▸ **EXCERPTED DATA**:
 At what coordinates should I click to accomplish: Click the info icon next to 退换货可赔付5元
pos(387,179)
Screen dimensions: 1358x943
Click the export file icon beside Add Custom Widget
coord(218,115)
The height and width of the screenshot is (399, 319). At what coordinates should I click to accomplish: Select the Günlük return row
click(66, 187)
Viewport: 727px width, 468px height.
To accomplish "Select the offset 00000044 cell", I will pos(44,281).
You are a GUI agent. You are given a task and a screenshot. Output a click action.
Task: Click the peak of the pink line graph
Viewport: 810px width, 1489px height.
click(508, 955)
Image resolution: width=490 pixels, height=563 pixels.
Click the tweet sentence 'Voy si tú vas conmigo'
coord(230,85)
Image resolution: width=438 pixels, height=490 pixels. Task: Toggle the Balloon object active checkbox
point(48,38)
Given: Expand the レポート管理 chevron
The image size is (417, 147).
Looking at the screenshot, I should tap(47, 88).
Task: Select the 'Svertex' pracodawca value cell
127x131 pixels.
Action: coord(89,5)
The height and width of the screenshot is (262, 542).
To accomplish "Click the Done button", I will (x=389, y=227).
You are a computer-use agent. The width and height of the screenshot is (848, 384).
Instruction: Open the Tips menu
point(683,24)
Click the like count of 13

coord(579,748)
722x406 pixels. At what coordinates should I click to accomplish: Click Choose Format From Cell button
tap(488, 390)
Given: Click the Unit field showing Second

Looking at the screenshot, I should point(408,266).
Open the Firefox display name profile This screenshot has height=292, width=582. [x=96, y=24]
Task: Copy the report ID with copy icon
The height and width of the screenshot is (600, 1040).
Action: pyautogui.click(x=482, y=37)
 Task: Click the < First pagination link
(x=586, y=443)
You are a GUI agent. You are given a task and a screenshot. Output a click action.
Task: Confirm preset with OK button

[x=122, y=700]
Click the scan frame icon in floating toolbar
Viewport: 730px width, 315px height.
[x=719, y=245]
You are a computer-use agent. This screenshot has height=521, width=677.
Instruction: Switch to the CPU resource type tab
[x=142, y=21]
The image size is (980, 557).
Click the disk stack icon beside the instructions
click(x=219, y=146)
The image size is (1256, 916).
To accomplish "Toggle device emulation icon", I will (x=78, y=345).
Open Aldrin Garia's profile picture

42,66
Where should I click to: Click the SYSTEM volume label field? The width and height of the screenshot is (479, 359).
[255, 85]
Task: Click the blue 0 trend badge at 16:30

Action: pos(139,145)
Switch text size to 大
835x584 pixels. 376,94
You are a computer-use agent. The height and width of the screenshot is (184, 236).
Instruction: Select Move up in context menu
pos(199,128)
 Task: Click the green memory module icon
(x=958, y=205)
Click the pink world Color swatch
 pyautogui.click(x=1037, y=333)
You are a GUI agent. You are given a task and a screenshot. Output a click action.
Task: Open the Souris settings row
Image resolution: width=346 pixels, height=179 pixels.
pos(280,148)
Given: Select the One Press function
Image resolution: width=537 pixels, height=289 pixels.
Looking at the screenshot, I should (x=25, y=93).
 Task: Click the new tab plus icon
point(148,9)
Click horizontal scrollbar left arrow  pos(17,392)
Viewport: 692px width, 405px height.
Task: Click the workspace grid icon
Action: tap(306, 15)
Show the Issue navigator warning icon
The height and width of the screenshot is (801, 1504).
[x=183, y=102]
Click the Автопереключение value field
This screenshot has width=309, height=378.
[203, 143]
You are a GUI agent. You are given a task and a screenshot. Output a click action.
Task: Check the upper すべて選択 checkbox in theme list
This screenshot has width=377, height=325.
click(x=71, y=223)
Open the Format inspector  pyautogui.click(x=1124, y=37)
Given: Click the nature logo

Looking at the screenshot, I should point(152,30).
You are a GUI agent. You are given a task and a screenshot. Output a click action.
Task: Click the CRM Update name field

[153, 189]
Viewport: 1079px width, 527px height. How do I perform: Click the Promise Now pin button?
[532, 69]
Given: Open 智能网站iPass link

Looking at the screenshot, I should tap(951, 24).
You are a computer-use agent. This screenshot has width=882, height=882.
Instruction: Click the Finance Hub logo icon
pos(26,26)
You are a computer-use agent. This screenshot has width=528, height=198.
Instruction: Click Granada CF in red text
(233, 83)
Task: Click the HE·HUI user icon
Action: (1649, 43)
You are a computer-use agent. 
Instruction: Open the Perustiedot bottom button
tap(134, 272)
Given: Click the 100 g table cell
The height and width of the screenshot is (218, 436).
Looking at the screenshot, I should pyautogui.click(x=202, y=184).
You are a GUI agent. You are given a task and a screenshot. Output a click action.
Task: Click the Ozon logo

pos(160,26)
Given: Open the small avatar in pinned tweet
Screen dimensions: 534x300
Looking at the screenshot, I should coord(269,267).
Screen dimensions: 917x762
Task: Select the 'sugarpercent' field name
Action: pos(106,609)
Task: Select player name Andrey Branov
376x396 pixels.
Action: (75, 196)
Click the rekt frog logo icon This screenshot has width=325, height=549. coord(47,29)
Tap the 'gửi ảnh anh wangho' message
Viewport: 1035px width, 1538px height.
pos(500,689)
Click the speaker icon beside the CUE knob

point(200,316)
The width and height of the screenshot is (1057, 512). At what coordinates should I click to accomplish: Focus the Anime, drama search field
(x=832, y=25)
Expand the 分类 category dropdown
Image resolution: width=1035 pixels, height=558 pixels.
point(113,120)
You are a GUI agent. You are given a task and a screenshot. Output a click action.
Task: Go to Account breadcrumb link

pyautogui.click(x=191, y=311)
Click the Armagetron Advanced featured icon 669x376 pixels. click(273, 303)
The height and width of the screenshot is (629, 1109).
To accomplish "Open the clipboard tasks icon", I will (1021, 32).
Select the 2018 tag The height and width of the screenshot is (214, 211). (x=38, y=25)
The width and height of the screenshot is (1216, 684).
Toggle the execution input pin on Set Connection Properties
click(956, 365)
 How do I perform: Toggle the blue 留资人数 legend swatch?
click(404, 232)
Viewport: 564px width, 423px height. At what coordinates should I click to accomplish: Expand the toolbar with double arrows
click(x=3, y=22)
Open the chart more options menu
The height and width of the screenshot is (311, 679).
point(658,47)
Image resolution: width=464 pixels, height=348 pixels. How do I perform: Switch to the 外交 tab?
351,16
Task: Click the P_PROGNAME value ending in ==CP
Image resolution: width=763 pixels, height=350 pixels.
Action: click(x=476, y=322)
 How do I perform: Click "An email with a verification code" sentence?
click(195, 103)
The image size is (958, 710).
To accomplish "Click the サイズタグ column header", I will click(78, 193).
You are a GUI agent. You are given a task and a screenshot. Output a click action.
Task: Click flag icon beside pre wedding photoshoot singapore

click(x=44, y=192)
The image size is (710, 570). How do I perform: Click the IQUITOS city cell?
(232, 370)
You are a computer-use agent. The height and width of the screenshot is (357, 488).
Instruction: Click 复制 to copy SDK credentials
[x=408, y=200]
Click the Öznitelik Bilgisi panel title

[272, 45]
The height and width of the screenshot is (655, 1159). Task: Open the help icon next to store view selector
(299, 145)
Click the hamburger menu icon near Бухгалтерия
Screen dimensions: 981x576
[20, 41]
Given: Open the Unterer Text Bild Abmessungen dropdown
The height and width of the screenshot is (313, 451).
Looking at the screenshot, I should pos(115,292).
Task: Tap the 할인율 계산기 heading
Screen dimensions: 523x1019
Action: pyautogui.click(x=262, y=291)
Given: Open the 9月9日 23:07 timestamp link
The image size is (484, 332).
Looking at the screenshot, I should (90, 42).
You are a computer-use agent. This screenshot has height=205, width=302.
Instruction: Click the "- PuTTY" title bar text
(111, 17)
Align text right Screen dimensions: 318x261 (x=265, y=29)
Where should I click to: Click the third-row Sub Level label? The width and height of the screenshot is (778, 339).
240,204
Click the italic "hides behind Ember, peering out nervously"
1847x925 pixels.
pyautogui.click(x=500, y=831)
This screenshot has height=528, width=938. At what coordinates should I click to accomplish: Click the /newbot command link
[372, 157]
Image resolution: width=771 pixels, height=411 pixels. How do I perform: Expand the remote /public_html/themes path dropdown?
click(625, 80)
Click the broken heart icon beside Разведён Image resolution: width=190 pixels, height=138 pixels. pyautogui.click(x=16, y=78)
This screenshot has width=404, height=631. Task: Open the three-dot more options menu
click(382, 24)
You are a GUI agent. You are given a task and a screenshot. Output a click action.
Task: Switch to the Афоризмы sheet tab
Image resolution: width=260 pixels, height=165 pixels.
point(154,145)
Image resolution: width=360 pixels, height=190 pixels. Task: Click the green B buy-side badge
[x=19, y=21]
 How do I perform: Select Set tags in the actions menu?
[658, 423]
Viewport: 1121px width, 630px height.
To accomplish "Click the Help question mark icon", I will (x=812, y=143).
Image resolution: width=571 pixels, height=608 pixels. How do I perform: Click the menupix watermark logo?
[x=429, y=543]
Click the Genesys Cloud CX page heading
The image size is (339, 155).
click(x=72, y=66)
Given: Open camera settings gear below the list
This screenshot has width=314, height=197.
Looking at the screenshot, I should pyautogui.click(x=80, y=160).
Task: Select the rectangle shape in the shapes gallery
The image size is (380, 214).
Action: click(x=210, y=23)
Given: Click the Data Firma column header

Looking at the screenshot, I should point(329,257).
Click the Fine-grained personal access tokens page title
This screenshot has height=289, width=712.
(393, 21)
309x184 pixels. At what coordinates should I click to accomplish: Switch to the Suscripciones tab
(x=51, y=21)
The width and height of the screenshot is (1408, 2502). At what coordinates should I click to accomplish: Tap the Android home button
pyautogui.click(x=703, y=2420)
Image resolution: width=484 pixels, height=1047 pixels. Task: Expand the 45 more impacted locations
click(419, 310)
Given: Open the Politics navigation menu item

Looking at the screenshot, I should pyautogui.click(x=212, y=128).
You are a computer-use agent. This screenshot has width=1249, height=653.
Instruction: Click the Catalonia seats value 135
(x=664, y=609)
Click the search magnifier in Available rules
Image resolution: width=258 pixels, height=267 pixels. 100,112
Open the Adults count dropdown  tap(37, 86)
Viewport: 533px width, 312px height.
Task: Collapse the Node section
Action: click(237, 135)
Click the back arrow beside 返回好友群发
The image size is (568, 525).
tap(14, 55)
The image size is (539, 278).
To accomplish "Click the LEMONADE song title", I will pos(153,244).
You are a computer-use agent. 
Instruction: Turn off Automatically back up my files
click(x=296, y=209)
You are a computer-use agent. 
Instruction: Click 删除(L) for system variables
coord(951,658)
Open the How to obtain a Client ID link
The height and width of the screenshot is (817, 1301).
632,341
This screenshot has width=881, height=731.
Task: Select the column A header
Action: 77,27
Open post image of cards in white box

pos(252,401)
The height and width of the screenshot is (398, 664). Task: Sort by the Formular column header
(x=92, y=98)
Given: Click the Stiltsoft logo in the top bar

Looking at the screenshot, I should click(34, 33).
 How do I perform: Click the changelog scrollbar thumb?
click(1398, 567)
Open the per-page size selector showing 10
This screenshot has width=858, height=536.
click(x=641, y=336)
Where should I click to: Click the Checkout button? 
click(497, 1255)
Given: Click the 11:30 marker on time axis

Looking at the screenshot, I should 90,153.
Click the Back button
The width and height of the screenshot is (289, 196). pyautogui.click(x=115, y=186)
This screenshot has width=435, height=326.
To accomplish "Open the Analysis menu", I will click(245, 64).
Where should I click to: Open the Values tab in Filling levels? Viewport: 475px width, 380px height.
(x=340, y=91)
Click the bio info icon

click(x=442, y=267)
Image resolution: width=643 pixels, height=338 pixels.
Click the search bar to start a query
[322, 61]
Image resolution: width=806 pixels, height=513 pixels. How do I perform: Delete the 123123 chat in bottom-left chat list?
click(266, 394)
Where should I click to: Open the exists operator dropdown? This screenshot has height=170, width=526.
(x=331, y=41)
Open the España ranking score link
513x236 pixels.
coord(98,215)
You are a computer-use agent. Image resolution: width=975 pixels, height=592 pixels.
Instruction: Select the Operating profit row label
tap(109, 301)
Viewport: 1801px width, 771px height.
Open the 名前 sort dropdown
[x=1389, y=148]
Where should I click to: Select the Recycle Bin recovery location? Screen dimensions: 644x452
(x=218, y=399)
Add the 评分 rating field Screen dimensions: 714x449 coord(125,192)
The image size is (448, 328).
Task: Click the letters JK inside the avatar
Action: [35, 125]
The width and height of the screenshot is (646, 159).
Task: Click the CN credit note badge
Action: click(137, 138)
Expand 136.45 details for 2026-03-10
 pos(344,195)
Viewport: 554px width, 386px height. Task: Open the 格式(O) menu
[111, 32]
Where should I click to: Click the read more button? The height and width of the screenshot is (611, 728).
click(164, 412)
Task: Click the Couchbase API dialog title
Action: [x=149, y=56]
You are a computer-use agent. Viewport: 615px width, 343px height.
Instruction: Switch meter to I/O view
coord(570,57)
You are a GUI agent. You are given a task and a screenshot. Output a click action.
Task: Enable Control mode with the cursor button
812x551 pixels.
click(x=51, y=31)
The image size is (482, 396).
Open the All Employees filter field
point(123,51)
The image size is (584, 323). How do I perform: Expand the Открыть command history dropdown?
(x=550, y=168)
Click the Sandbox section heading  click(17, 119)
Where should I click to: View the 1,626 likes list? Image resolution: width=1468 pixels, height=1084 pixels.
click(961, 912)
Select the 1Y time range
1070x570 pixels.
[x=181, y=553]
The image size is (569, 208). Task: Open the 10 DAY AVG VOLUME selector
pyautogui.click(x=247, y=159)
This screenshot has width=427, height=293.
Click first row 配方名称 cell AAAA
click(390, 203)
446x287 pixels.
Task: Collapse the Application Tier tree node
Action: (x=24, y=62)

▸ **TASK TO CARRY OUT**: Please reproduce, exactly as they appear above, the lines from the line containing "Viewport: 1079px width, 527px" up to and including the line containing "Given: Open the small avatar in pinned tweet".

▸ **REPLY**:
Viewport: 1079px width, 527px height. How do I perform: Click the Promise Now pin button?
[532, 69]
Given: Open 智能网站iPass link

Looking at the screenshot, I should tap(951, 24).
You are a computer-use agent. This screenshot has width=882, height=882.
Instruction: Click the Finance Hub logo icon
pos(26,26)
You are a computer-use agent. This screenshot has width=528, height=198.
Instruction: Click Granada CF in red text
(233, 83)
Task: Click the HE·HUI user icon
Action: (1649, 43)
You are a computer-use agent. 
Instruction: Open the Perustiedot bottom button
tap(134, 272)
Given: Click the 100 g table cell
The height and width of the screenshot is (218, 436).
Looking at the screenshot, I should pyautogui.click(x=202, y=184).
You are a GUI agent. You are given a task and a screenshot. Output a click action.
Task: Click the Ozon logo

pos(160,26)
Given: Open the small avatar in pinned tweet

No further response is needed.